I am working on a function which is meant to map an ID from one dataframe to another based on one of two fields (Ticker or CUSIP). The main df is a custodian file which has the fields below:
Ticker | CUSIP | |
---|---|---|
0 | AAA | NaN |
1 | ABC | NaN |
2 | NaN | 123456789 |
3 | UNK | NaN |
The map_df is a secondary file downloaded internally which maps the custodian file (df) to an arbitrary "Owned_ID" generated the first time a security is entered into our system. It looks something like:
Owned_ID | Ticker | CUSIP | |
---|---|---|---|
0 | 0 | AAA | |
1 | 11 | ABC | 111111111 |
2 | 22 | NaN | 123456789 |
3 | 33 | ||
4 | 44 |
My goal is to create a file which maps the CUSIP to the map file to pull the Owned ID. If a CUSIP is not available, then it should take the Ticker and pull an Owned ID. If neither the CUSIP nor Ticker can be found within the mapping file, it can return NaN. Therefore the output dataframe should look like:
Ticker | CUSIP | Owned_ID | |
---|---|---|---|
0 | AAA | NaN | 0 |
1 | ABC | NaN | 11 |
2 | NaN | 123456789 | 22 |
3 | UNK | NaN | NaN |
I have come up with the code below which essentially maps the dataframes over by reindexing but keep running into the error:
File "C:\Users\JeffNi\PycharmProjects\KP21 - Addepar Upload Generator\Archives\OwnedID Match Sample.py", line 41, in <module>
df['Owned_ID'] = np.where(mask_a, df['CUSIP'].map(a)

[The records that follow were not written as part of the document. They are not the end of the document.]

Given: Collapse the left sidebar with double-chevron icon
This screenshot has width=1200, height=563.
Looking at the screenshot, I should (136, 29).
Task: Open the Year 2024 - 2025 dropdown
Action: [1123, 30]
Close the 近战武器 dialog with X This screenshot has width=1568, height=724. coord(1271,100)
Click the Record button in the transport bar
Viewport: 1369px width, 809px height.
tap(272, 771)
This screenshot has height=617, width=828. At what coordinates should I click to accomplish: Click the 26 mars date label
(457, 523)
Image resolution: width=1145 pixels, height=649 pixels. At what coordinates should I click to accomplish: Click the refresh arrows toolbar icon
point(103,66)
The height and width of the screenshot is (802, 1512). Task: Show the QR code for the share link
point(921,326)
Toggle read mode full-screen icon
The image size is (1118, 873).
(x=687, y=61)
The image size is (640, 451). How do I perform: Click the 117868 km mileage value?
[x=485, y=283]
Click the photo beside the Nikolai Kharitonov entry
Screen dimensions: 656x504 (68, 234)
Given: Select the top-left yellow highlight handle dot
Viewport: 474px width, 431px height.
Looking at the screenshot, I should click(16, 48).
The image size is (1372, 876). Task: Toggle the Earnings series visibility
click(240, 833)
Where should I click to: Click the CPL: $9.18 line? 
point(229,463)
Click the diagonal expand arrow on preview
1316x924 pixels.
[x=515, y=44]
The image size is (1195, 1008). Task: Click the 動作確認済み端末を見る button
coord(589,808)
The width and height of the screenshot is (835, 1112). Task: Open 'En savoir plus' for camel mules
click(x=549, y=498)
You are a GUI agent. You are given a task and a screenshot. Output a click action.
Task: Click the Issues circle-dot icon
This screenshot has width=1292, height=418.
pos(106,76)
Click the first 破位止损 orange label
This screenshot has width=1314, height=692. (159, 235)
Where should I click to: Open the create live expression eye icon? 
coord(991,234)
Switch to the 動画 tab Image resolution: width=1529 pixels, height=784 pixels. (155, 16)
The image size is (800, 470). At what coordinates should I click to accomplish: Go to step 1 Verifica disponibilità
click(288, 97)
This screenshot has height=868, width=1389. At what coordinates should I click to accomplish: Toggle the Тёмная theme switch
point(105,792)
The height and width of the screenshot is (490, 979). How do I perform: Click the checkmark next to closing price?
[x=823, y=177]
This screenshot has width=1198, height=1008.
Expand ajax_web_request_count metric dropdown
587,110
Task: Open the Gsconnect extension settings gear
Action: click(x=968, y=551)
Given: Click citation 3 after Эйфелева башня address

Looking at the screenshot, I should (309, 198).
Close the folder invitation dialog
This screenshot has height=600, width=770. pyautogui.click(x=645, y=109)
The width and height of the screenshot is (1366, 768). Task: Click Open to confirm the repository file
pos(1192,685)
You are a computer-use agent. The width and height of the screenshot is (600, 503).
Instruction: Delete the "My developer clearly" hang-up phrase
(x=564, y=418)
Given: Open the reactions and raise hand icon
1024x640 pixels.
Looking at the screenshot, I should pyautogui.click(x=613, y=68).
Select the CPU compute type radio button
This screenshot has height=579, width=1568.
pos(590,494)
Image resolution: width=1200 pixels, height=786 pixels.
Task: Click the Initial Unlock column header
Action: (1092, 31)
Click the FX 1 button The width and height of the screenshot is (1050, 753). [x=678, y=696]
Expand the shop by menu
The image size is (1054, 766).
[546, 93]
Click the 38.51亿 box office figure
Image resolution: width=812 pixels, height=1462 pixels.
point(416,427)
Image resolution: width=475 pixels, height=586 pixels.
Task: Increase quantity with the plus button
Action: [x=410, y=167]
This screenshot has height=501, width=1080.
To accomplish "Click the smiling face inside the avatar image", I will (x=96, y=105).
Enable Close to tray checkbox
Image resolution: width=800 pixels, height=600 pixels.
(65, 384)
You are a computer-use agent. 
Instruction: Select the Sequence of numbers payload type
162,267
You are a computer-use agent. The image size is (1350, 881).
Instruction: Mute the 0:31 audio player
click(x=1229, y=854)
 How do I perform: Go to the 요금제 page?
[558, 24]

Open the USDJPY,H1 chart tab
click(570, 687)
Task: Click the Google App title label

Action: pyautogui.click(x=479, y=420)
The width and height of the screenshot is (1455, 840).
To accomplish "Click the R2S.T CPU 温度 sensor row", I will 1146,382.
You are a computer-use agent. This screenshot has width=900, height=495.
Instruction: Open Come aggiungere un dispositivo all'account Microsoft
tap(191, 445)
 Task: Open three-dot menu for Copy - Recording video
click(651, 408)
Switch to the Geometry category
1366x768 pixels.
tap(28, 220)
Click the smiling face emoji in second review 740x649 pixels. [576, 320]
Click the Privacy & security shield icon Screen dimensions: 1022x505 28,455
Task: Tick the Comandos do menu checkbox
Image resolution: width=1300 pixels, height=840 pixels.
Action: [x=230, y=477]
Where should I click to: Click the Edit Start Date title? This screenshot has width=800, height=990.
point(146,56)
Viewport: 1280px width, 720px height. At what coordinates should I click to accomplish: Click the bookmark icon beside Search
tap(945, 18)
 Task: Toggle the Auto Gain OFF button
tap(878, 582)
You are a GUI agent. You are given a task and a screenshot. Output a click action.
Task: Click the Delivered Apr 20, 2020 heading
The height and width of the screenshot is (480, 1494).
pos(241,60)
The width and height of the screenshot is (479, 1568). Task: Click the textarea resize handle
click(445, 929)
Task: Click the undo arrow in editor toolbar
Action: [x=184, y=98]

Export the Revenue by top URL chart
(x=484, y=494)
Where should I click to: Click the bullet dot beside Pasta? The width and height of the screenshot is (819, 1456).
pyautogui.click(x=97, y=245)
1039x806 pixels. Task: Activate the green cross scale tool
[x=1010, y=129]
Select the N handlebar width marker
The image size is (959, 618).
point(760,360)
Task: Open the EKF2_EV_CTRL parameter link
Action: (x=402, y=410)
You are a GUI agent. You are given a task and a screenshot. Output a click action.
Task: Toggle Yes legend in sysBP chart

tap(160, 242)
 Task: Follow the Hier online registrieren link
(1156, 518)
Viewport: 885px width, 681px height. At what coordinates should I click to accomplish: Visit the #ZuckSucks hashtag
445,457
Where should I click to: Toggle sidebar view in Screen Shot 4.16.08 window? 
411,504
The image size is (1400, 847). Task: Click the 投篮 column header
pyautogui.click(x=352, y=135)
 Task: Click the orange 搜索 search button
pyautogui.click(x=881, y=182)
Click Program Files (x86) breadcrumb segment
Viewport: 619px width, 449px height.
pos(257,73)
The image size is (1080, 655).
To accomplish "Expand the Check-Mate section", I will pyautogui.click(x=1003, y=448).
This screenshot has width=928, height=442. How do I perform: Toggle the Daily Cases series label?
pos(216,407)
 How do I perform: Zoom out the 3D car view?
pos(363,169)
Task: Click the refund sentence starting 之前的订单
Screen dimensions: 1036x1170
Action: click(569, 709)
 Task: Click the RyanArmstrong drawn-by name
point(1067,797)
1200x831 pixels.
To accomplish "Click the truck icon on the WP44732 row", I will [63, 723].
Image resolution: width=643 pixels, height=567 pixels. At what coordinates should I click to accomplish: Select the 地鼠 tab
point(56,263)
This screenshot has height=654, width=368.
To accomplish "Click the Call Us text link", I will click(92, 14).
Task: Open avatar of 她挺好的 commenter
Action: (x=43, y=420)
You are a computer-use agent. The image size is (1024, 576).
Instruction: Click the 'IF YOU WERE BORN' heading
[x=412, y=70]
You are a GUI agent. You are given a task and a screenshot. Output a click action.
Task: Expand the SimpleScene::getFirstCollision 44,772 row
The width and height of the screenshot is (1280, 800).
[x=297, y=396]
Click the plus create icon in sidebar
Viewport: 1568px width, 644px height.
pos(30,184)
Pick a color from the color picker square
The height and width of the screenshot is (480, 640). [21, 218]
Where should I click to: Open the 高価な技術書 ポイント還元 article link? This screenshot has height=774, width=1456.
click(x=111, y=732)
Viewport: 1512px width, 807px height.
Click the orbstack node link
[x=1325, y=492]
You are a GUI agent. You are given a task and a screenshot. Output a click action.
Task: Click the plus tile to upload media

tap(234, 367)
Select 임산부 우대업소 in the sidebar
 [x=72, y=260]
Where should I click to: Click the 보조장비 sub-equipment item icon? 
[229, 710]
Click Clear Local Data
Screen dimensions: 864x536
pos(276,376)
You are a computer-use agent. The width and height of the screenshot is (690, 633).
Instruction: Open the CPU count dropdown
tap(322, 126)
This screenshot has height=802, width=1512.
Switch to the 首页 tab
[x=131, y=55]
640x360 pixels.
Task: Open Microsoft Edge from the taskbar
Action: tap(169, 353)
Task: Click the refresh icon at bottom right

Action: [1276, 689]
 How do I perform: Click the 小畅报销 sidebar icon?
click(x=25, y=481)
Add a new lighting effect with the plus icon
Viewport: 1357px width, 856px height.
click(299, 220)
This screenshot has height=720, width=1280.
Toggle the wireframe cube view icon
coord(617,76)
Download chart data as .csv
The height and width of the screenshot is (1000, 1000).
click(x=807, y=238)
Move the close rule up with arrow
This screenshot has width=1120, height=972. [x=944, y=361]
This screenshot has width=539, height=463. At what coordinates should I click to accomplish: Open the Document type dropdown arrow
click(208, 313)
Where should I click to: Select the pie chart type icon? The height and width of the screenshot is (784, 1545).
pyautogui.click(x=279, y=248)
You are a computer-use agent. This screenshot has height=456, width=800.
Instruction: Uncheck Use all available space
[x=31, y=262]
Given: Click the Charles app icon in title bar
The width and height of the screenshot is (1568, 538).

File "C:\Users\JeffNi\anaconda3\lib\site-packages\pandas\core\series.py", line 3909, in map
new_values = super()._map_values(arg, na_action=na_action)
File "C:\Users\JeffNi\anaconda3\lib\site-packages\pandas\core\base.py", line 907, in _map_values
indexer = mapper.index.get_indexer(values)
File "C:\Users\JeffNi\anaconda3\lib\site-packages\pandas\core\indexes\base.py", line 3171, in get_indexer
raise InvalidIndexError(
InvalidIndexError: Reindexing only valid with uniquely valued Index objects
Here is the code snippet I am using to replicate this error.
import pandas as pd
df = pd.DataFrame({'Ticker': {0: 'AAA', 1: 'ABC', 2: pd.NA, 3:'UNK'},
'CUSIP': {0: pd.NA, 1: pd.NA, 2: '123456789', 3:pd.NA}})
df_map = pd.DataFrame(
{'Owned_ID' : {0: '11', 1: '22', 2: '33', 3:'44', 4:'55'},
'Ticker': {0: 'AAA', 1: 'ABC', 2: pd.NA, 3:pd.NA, 4:pd.NA},
'CUSIP': {0: pd.NA, 1: '111111111', 2: '123456789', 3:pd.NA, 4:pd.NA}})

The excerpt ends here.